Truesdell's own album showed (imo) that if you play the parts well enough, the writing stands on its own, quite apart from feel (and really, abandon hope, all ye who enter here in hopes of anybody getting a big band to feel like it used to, especially on Gil's stuff...hell even his last bands didn't try to go there!). I had some reservations after the first few listens to Truesdell's album, but finally got over them...those charts are just amazing on their own, just play the parts well (no small feat, that, especially in terms of balance) and they speak, no, SING. Anything else is gravy.

I still have reservation, but it's such good writing, and the one thing you can count on with the 1:00 is that parts will be played well.

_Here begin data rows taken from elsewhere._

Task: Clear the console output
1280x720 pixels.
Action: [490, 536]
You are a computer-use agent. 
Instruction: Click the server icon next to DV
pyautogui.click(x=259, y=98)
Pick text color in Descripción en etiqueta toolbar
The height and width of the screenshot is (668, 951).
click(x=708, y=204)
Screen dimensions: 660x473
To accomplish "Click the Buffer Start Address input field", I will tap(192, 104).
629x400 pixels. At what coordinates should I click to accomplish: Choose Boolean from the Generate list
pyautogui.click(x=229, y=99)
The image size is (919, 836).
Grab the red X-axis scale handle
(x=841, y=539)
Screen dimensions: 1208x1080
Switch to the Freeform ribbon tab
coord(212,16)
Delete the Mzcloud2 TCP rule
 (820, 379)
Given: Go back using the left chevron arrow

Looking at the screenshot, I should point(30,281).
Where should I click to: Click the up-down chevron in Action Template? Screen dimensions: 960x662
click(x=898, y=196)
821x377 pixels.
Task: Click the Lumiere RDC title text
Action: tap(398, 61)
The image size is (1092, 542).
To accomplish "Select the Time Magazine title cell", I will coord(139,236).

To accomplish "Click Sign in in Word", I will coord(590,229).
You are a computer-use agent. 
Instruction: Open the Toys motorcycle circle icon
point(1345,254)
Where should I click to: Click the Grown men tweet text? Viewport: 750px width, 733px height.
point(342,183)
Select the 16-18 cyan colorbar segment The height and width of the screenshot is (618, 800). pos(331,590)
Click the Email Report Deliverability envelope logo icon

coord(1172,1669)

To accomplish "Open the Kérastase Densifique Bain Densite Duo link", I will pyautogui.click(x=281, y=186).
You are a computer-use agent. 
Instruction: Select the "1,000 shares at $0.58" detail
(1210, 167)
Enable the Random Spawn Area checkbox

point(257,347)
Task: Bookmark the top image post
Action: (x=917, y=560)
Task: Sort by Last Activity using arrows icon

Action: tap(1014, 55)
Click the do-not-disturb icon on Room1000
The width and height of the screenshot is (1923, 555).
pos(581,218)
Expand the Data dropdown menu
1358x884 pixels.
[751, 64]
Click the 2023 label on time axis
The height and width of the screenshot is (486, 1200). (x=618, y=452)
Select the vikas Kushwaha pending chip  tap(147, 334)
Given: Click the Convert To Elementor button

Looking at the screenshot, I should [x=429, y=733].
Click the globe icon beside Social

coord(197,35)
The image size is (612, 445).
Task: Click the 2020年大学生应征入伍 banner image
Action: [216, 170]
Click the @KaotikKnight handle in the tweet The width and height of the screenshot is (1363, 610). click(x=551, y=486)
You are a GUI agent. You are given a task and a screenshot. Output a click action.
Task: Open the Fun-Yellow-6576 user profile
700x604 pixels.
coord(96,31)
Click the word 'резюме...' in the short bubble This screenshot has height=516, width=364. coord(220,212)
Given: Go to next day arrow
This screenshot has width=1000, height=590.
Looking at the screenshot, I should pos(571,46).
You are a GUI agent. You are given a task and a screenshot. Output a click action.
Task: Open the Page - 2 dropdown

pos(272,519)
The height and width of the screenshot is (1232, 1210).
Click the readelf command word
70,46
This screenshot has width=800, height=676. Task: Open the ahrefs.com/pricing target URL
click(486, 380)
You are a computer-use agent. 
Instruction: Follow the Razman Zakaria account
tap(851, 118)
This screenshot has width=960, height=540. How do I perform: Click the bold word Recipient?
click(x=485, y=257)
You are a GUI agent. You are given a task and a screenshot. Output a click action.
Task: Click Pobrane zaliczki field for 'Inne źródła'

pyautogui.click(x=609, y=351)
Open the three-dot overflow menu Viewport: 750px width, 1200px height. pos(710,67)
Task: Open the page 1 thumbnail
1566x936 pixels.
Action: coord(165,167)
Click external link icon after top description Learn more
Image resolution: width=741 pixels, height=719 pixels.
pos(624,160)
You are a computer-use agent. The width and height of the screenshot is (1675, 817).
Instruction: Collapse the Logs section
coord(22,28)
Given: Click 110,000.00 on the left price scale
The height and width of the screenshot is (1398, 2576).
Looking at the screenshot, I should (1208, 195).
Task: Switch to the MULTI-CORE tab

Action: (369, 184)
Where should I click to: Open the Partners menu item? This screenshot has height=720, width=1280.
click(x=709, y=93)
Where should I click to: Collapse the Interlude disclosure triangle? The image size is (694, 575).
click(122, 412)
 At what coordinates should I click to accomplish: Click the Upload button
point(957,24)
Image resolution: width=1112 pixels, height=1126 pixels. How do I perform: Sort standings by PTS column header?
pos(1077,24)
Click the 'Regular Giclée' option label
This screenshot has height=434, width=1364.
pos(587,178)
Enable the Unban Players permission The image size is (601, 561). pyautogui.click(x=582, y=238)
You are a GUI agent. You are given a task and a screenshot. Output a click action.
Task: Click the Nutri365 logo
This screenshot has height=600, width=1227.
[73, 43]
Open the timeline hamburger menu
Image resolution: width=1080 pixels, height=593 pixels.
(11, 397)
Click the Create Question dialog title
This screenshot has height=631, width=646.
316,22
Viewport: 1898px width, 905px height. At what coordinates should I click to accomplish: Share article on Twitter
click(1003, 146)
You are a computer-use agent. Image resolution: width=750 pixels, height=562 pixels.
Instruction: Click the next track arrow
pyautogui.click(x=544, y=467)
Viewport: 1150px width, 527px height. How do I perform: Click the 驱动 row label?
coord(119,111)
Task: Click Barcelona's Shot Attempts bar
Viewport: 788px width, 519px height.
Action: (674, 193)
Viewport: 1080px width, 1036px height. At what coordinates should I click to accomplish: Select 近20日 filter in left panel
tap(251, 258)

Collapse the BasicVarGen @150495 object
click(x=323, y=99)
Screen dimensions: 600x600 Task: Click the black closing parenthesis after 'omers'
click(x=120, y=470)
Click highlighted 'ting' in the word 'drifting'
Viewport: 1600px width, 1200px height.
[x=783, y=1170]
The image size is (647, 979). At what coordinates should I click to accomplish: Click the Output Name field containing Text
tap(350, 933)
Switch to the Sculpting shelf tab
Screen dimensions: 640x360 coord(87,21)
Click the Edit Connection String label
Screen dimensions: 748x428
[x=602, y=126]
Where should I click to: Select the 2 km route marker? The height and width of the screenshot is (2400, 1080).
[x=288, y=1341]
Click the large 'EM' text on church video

I'm looking at it from that standpoint, Not expecting gravy, just some really choice meat.

But 5:00 PM Tuesday is one of the most WTF? times for something like this I've ever run across.

Yo, that 1:00 played them parts very well, Truesdell got them phrasing and balancing like it needed to be...whatever "shortcomings" one could find with solos, rhythm section (at times) etc. oh well, ok, whatever, that was not what I went expecting to be "impressed" by, I wanted to hear them parts put together like they were intended. This is some of the finest writing of any idiom, ever, and it got played very well, Now that Truesdell's got a "thing" going with this book, the opportunities to do something like hear the entire Miles Ahead suite performed live, or the transition from "Round Midnight" to "Manteca" executed seamlessly like the mindfuck it is, hey, those opportunities might one day become commonplace. I hope to live on that day in that world where it is. But hell, I don't know how much longer I'm gonna live, so I took a chance. I intentionally sat down-fronitsh so the miking wouldn't color things too much, and yeah, that Gil Evans, man that's some music for your ears right there, that is.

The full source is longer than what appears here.